#### Exercise task:
Can you format the stretch from the start of the items through the line containing "coord(15,399)", both ends included, as a Markdown table with columns Row and Text, numbering each line and leaving out blank lines?

#### Rows:
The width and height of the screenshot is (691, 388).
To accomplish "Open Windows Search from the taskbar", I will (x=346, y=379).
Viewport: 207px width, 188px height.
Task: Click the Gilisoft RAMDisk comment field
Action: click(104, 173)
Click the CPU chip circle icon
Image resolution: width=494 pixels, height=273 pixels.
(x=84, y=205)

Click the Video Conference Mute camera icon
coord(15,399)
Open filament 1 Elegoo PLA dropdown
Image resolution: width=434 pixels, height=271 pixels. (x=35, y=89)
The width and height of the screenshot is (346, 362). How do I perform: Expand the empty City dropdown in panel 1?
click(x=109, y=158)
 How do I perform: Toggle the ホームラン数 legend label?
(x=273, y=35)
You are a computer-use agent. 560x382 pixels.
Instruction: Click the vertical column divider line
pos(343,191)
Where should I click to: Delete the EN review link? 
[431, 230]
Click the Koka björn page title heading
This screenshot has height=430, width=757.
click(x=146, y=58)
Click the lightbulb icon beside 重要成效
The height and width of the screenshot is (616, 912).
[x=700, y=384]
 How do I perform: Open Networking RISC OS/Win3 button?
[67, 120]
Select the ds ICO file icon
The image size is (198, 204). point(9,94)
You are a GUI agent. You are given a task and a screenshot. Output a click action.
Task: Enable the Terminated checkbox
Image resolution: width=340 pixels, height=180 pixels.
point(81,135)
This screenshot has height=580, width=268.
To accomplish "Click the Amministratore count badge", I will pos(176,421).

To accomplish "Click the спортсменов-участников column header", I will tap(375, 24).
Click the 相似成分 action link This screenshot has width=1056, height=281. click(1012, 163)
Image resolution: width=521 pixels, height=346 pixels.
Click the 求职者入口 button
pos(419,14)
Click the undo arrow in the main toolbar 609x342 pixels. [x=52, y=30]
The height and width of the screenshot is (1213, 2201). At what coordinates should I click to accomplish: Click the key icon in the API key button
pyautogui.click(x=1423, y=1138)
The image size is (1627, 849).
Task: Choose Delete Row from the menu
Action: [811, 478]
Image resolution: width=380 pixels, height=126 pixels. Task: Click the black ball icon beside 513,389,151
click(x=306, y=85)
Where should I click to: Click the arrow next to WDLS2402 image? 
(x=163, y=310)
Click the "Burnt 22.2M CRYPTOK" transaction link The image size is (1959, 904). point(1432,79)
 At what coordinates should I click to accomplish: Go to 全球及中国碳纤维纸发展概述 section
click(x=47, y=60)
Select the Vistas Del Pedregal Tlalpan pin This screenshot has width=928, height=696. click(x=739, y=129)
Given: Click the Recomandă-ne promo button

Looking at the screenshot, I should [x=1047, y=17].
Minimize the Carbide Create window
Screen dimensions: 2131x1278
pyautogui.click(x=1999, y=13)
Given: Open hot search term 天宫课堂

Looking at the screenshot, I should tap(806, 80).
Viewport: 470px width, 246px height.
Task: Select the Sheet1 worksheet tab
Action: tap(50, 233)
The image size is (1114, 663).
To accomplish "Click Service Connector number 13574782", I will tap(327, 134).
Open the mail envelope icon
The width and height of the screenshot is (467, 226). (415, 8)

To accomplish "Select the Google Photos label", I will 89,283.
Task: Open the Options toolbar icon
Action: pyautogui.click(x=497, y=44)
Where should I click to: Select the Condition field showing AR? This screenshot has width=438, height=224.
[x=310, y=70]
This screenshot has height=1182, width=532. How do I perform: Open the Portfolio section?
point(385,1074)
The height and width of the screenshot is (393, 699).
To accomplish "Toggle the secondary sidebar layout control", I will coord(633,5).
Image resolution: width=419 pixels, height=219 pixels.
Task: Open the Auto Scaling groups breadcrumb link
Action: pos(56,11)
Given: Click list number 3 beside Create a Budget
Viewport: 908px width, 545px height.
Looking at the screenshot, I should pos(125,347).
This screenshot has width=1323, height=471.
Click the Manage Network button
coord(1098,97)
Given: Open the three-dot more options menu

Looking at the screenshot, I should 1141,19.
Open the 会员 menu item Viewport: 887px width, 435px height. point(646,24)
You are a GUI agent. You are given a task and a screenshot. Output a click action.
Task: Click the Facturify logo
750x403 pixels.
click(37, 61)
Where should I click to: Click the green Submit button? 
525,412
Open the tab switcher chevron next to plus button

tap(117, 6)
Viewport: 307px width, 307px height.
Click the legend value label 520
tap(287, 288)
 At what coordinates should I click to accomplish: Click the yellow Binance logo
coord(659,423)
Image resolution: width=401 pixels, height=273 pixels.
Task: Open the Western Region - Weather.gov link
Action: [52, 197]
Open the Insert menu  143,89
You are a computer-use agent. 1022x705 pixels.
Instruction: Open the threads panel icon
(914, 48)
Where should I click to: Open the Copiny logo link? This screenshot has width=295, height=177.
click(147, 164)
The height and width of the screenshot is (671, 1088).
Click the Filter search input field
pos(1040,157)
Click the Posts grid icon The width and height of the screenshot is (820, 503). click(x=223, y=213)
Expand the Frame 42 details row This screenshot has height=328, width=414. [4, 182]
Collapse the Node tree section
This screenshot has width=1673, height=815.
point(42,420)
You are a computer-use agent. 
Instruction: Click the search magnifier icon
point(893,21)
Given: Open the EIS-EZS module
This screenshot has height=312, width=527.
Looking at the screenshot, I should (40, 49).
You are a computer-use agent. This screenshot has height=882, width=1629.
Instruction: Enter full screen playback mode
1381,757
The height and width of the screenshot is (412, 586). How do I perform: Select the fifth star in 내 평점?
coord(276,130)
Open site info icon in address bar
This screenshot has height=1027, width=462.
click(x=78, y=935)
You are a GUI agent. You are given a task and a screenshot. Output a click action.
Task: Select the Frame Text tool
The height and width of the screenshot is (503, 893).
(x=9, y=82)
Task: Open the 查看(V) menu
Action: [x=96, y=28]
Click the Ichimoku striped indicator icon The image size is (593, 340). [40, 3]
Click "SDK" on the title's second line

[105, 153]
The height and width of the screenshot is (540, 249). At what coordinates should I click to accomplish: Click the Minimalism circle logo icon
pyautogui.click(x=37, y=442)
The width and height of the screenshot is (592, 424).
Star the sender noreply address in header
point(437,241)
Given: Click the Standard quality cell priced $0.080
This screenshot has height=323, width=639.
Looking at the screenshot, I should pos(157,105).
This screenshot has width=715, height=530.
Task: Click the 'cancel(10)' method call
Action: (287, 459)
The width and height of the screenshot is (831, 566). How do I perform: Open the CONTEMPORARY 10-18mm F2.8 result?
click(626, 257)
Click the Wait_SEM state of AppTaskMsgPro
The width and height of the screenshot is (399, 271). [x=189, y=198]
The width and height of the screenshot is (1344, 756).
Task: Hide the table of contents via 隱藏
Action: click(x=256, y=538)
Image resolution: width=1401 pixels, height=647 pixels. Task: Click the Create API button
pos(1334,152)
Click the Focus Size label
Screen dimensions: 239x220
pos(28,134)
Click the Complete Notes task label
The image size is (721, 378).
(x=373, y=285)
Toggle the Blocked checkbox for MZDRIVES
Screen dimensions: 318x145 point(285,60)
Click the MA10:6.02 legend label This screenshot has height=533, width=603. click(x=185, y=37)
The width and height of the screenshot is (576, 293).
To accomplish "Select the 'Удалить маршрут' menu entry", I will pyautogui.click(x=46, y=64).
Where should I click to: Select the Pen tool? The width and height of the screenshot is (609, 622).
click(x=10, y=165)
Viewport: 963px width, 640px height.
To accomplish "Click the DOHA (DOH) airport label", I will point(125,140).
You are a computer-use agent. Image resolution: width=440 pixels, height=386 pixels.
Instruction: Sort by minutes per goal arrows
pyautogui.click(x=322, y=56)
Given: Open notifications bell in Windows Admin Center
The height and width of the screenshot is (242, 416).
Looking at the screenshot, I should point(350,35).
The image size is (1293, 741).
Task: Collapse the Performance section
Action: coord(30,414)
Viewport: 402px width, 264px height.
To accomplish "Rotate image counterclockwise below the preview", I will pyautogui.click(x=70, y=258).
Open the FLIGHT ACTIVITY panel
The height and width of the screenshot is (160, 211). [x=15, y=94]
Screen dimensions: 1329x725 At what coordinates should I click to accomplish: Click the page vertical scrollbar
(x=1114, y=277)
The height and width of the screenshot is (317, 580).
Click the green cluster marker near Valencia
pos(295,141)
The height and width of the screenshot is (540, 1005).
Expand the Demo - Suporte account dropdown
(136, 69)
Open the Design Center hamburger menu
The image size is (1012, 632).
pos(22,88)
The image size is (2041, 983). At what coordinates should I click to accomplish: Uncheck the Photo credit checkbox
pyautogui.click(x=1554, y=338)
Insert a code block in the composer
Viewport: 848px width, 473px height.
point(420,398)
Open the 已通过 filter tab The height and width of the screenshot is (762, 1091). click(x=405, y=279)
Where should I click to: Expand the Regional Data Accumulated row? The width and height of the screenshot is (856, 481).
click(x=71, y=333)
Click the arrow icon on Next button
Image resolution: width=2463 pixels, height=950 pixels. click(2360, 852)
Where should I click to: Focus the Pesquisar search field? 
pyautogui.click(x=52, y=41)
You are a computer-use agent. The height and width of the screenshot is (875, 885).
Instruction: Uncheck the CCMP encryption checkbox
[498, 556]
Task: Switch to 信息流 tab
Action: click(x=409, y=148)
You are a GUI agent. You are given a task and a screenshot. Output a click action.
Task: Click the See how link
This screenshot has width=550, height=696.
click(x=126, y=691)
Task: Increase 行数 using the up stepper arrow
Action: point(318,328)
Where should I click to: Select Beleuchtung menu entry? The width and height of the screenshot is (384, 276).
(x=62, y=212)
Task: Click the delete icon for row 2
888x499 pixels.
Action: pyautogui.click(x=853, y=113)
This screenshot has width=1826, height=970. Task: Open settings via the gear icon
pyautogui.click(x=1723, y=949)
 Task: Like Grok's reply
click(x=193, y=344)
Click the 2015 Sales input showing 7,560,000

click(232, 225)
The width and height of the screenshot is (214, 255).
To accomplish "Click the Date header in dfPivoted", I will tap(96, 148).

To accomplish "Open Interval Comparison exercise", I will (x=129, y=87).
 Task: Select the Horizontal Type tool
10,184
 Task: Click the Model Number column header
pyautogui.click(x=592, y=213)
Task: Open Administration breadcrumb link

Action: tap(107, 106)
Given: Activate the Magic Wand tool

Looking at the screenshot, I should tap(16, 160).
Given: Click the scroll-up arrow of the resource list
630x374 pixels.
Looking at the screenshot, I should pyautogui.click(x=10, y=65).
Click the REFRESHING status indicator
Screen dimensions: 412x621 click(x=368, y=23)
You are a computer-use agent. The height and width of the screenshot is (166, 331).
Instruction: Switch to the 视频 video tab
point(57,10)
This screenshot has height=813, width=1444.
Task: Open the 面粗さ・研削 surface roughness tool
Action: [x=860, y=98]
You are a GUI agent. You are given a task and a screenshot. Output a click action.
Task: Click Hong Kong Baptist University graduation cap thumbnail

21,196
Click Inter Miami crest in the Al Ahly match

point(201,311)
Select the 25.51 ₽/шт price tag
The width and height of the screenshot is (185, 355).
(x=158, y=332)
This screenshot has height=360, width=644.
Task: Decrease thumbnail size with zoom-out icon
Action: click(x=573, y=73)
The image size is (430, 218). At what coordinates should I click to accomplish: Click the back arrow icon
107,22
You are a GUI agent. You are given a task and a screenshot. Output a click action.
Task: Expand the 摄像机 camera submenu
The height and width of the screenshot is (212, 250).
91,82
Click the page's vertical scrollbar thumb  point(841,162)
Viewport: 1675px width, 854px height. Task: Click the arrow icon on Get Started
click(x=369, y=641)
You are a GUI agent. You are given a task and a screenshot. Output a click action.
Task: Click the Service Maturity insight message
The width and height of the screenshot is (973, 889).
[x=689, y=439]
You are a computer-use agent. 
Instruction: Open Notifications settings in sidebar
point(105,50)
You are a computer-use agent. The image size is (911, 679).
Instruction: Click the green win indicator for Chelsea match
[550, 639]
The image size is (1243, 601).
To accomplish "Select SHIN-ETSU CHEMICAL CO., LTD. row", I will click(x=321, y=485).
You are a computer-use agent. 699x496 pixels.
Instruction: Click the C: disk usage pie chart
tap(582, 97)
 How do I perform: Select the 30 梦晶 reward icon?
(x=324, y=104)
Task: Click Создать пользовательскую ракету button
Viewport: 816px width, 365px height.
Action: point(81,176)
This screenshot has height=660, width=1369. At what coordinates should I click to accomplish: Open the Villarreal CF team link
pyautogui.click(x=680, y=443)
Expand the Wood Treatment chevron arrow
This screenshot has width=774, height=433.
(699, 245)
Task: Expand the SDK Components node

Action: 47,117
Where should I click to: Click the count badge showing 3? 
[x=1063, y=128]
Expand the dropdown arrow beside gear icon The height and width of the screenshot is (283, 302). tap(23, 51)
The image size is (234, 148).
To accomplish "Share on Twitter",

#### Right answer:
| Row | Text |
|---|---|
| 1 | The width and height of the screenshot is (691, 388). |
| 2 | To accomplish "Open Windows Search from the taskbar", I will (x=346, y=379). |
| 3 | Viewport: 207px width, 188px height. |
| 4 | Task: Click the Gilisoft RAMDisk comment field |
| 5 | Action: click(104, 173) |
| 6 | Click the CPU chip circle icon |
| 7 | Image resolution: width=494 pixels, height=273 pixels. |
| 8 | (x=84, y=205) |
| 9 | Click the Video Conference Mute camera icon |
| 10 | coord(15,399) |